NewsState

Actions

State of Florida wraps cybersecurity review at county election offices

'Any issues that are identified will be addressed'
Posted: 6:23 PM, Aug 27, 2019
Updated: 2019-08-27 22:13:53-04
State wraps cybersecurity review at county election offices

TALLAHASSEE, Fla. -- Florida has wrapped up its election cybersecurity review after a hack that compromised voter data ahead of the last presidential election, that’s according to the Secretary of State's Office.  

The review was announced in June. It followed a discovery weeks earlier in which two — still nameless counties— were hacked by an email phishing scam.

Hackers accessed voter data but didn’t change 2016 votes.

Now that state officials have met with all 67 counties, they’ll look over data and work with election supervisors to fix any weaknesses. 

"The review of all counties was finished last week and the Department is reviewing the information," said Sarah Revell, the director of communications for Florida's Department of State. "Any issues that are identified will be addressed or mitigated prior to the 2020 elections."

Paul Lux, the the former president of Floirda's Association of Supervisors of Elections, and current election supervisor for Okaloosa County, felt the results of the review would likely be largely positive.

“We were told by the person who did the analysis that our system looked really, really good,” Paul Lux said, the election supervisor for Okaloosa County. “I know that there are a lot of counties that have done way more than I have, whose reports will be even cleaner than mine.”

Florida has already invested quite a bit in cybersecurity. Since 2017, counties used federal dollars to upgrade hardware and software.
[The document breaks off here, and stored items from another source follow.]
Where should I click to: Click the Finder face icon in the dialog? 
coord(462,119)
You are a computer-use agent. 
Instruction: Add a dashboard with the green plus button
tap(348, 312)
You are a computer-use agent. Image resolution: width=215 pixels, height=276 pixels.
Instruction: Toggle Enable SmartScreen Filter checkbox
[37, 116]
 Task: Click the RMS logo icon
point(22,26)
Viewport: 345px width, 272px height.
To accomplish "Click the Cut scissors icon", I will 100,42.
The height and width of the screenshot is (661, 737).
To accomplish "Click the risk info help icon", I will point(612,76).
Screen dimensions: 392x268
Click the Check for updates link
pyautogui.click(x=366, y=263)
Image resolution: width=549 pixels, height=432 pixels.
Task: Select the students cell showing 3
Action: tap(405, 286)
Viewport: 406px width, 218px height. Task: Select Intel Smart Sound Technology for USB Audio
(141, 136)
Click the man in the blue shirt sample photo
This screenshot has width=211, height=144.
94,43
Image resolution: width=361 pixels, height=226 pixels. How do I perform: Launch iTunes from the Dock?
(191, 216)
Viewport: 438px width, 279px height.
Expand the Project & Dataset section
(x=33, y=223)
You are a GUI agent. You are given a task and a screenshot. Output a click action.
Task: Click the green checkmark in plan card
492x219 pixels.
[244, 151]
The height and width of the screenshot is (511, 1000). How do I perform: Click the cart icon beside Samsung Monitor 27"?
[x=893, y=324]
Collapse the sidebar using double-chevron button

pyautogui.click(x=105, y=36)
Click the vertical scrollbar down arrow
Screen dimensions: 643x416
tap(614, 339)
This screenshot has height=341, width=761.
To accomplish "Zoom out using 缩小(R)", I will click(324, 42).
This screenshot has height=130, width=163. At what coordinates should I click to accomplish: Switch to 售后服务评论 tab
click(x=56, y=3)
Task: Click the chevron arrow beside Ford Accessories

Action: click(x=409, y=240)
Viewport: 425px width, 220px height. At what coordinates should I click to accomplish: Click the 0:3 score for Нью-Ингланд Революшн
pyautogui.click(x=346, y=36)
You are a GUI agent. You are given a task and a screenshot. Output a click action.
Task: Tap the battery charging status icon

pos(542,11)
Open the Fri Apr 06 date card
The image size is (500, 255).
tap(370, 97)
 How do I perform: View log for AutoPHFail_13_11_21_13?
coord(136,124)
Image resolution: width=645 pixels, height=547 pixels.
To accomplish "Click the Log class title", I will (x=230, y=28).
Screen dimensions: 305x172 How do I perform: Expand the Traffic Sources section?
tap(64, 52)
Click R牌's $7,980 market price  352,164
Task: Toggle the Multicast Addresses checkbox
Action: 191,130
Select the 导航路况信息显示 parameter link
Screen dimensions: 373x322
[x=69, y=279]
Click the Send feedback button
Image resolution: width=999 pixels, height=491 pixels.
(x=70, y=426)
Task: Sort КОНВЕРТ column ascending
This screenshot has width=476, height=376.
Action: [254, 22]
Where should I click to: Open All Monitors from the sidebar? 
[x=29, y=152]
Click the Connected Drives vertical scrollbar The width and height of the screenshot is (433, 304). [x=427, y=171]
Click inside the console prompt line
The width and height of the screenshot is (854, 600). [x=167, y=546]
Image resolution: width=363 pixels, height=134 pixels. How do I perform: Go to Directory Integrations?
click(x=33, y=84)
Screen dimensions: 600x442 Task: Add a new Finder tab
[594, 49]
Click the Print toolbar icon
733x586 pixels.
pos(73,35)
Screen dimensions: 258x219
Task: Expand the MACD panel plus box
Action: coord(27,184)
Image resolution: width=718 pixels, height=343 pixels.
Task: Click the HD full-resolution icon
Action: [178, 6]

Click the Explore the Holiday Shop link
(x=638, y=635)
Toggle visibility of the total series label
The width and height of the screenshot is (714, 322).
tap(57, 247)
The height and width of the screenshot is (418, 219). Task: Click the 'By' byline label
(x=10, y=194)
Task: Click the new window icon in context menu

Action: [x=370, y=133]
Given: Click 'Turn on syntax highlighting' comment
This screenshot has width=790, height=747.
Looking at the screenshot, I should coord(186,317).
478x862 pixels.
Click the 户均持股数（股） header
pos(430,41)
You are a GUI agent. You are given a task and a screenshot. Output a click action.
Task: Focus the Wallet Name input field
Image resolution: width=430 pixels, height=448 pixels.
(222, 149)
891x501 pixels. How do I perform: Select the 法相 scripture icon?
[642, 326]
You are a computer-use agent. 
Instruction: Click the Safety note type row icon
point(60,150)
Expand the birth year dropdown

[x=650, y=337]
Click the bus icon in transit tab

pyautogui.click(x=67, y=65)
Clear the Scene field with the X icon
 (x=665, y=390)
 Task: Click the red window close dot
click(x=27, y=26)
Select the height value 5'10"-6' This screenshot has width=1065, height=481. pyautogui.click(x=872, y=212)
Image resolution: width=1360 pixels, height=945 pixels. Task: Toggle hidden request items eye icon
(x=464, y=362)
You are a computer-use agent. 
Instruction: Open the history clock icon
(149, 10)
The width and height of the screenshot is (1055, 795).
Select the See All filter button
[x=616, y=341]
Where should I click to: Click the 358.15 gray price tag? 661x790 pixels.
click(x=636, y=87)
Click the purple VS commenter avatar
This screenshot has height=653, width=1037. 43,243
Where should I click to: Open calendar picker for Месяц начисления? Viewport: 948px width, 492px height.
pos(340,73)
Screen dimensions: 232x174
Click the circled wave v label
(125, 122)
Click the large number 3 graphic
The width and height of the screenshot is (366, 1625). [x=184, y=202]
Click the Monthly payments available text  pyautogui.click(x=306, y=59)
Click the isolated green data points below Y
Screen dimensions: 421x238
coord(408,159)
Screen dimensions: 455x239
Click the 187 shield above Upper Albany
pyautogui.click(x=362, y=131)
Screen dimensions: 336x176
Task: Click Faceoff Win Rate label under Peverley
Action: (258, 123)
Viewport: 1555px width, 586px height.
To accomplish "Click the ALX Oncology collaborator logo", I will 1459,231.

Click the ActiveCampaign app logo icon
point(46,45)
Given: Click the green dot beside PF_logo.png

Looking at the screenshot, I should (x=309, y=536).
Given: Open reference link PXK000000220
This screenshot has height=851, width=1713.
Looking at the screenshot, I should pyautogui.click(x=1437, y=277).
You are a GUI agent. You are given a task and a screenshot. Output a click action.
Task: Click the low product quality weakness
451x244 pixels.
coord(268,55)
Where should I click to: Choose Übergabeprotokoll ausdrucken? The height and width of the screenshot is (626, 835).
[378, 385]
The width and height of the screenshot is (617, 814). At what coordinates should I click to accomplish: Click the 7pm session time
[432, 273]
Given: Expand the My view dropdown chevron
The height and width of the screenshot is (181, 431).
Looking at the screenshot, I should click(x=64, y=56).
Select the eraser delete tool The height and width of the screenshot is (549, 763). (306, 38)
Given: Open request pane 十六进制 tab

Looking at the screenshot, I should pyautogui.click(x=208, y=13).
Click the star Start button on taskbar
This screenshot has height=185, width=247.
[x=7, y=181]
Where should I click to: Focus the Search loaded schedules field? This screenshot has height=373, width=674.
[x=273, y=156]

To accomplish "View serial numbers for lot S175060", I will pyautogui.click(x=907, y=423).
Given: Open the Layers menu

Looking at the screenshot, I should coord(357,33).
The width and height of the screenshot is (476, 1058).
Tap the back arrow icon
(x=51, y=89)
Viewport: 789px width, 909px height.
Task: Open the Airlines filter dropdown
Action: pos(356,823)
Plus, last week, Governor DeSantis announced Florida is joining the Electronic Registration Information Center (ERIC), a nonprofit program dedicated to keeping duplicate and deceased voters off the rolls.

The state will play a major roll in the 2020 election cycle. Those looking to snag the White House won't likely be able to do it without the swing state's 29 electoral votes. Given the hack in 2016, scrutiny for a secure Election Day will he high.

“I think we are more ready than a lot of states," Lux said. "I would like to see the same level of scrutiny applied in Florida applied to other states and see how they stack up.”